Explain This is a question about solving triangles using the sum of angles in a triangle and the Law of Sines . The solving step is: First, we know that all the angles inside a triangle always add up to 180 degrees! So, if we have Angle A (65.0°) and Angle B (49.0°), we can find Angle C by doing: Angle C = 180° - Angle A - Angle B Angle C = 180° - 65.0° - 49.0° Angle C = 180° - 114.0° Angle C = 66.0°

Next, we can use something super cool called the "Law of Sines." It's like a special rule for triangles that says the ratio of a side length to the sine of its opposite angle is the same for all sides!

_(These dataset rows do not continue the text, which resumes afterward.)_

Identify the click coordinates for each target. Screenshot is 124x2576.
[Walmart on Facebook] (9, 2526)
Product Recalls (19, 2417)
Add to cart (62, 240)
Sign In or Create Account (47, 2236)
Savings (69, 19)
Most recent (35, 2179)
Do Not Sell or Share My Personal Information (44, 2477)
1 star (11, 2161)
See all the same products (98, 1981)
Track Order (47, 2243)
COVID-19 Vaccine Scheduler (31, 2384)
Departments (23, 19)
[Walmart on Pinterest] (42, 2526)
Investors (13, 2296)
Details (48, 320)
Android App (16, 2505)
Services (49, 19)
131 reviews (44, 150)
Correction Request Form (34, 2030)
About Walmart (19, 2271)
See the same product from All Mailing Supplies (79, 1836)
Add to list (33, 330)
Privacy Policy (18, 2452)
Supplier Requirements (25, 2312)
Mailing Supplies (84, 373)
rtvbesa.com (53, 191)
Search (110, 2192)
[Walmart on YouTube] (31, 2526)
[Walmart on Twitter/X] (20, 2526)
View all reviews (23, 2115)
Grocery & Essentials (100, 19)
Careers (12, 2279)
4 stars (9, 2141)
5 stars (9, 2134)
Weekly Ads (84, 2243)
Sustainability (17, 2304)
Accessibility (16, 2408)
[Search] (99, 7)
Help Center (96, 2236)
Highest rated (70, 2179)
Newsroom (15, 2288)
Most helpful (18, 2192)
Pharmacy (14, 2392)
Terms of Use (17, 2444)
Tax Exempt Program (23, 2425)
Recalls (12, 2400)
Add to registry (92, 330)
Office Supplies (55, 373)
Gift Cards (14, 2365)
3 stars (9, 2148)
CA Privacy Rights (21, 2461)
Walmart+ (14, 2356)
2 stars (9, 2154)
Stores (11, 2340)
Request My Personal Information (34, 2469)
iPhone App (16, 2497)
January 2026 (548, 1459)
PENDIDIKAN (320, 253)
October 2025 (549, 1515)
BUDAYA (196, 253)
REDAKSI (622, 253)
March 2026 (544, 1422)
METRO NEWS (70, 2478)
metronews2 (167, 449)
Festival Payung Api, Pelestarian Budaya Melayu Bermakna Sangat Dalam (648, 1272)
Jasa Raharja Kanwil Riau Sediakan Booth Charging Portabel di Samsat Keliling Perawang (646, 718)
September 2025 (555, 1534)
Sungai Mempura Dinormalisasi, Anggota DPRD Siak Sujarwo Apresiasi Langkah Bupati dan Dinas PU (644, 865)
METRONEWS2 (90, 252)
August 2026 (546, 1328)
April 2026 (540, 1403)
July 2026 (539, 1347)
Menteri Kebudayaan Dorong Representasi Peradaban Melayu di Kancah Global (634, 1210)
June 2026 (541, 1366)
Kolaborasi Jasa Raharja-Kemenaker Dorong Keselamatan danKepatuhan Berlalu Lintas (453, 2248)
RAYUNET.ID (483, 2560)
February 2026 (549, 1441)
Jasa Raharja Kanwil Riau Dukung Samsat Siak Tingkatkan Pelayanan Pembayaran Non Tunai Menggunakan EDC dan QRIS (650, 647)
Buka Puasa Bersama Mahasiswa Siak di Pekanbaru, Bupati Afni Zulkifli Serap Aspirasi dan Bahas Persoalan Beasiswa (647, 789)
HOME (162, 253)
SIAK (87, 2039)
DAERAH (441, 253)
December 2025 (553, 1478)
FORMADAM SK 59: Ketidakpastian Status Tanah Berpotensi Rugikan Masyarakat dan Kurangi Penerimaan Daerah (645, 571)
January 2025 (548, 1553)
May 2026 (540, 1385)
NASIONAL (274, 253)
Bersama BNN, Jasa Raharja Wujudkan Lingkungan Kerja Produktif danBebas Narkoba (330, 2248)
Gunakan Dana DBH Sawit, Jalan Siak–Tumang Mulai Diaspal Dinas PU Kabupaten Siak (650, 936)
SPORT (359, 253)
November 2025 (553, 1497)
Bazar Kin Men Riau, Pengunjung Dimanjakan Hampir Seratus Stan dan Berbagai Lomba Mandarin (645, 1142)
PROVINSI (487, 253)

So, a/sin(A) = b/sin(B) = c/sin(C).

We know side a (45.7) and Angle A (65.0°). We also know Angle B (49.0°) and Angle C (66.0°). We can use these to find sides b and c.

To find side b: a / sin(A) = b / sin(B) 45.7 / sin(65.0°) = b / sin(49.0°) Now, we can just do some multiplication to find b: b = (45.7 * sin(49.0°)) / sin(65.0°) Using a calculator for the sine values: sin(49.0°) is about 0.7547 sin(65.0°) is about 0.9063 b = (45.7 * 0.7547) / 0.9063 b = 34.49839 / 0.9063 b ≈ 38.064 Rounding to one decimal place, side b is about 38.1.

To find side c: a / sin(A) = c / sin(C) 45.7 / sin(65.0°) = c / sin(66.0°) Again, let's multiply to find c: c = (45.7 * sin(66.0°)) / sin(65.0°) Using a calculator for the sine values: sin(66.0°) is about 0.9135 sin(65.0°) is about 0.9063 c = (45.7 * 0.9135) / 0.9063 c = 41.74095 / 0.9063 c ≈ 46.056 Rounding to one decimal place, side c is about 46.1.